Adam
Adam

Reputation: 3

Should I use a Unity RigidBody for my rolling sphere player?

I'm just starting with Unity/C# but I've done some programming before. I've created a very basic prototype; a scene with some platforms at the same depth and my "player" is a sphere object. It's instantiated at runtime by a custom player controller script and I've implemented gravity, acceleration, a "rolling effect" (rotating the sphere on the z-axis using eulerAngles) and collision detection with the platforms by using Rays/RayCast, in a player physics object attached to the player.

Would I have been better off just using a RigidBody on the sphere, applying a torque to the ball when the player moves right/left and letting Unity handle its rolling/movement? Is there any reason not to use a RigidBody? (Or have I just wasted an evening?:))

Upvotes: 0

Views: 6301

Answers (2)

Vackup
Vackup

Reputation: 652

If you are making a game with platforms and a rolling ball, I recommend you to take a look a "Roll The Ball" at the Unity Asset Store.

Here you have a link to the creator website http://www.lemodev.com/products/roll-the-ball.php where you can find the link to download it

The product includes all the things needed for a ball control game, such as:

player control, sound manager, coin/point manager, jump booster, speed booster, teleporter, music, 3D interacting menu, textures fonts, which all easily can be changed to fit your game.

Controls: You control the camera with the mouse and move the ball with WSAD or the arrow keys.

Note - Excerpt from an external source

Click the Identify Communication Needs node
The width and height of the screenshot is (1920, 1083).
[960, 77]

The ball movements is controled by physics.

To win, collect all the coins and reach the door. There are 6 pre-made levels in the package.

Upvotes: 0

Joetjah
Joetjah

Reputation: 6132

Actually, the advantage of Unity3D is that the IDE allows you to easily implement all those factors by 'just' putting a RigidBody in the scene and a standard script. Unity3D takes care of all those things like gravity and acceleration. You would have been better off using the built-in scrips and elements and changing the factors you'd like to see different.

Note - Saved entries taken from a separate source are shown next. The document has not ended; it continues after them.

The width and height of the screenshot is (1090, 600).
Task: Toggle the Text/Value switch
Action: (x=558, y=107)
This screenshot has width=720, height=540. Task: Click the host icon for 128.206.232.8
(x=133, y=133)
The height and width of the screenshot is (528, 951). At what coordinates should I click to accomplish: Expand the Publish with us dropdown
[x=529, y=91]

Even so, it's good that you have programmed it all manually. It gives you a nice practice into 3D programming. But Unity3D takes care of that already so it might have been a wasted evening I'm afraid.

As an addition, when you have an object with the player movement script and a rigidbody, all public variables in the scripts are visible in the editor. That means you can easily change things like gravity or speed.

What I'd have done to achieve what you made, was adding all those objects you described, attach a PlayerMovement script to your sphere, attach RigidBody's to all objects, setting the planes to a fixed location (to prevent them dropping by gravity or, when you've set gravity to 0, to prevent them from flying away when your player collides with them thus giving them a force-push), and edit the things you'd like to see different in the editor or in the script itself.

As an addition to your rolling physics (I might have initially understood the question wrong), you'd still be better off adding a Rigidbody (rolling is all done and implemented so it looks naturally), and give the object a force in some direction, by using AddForce.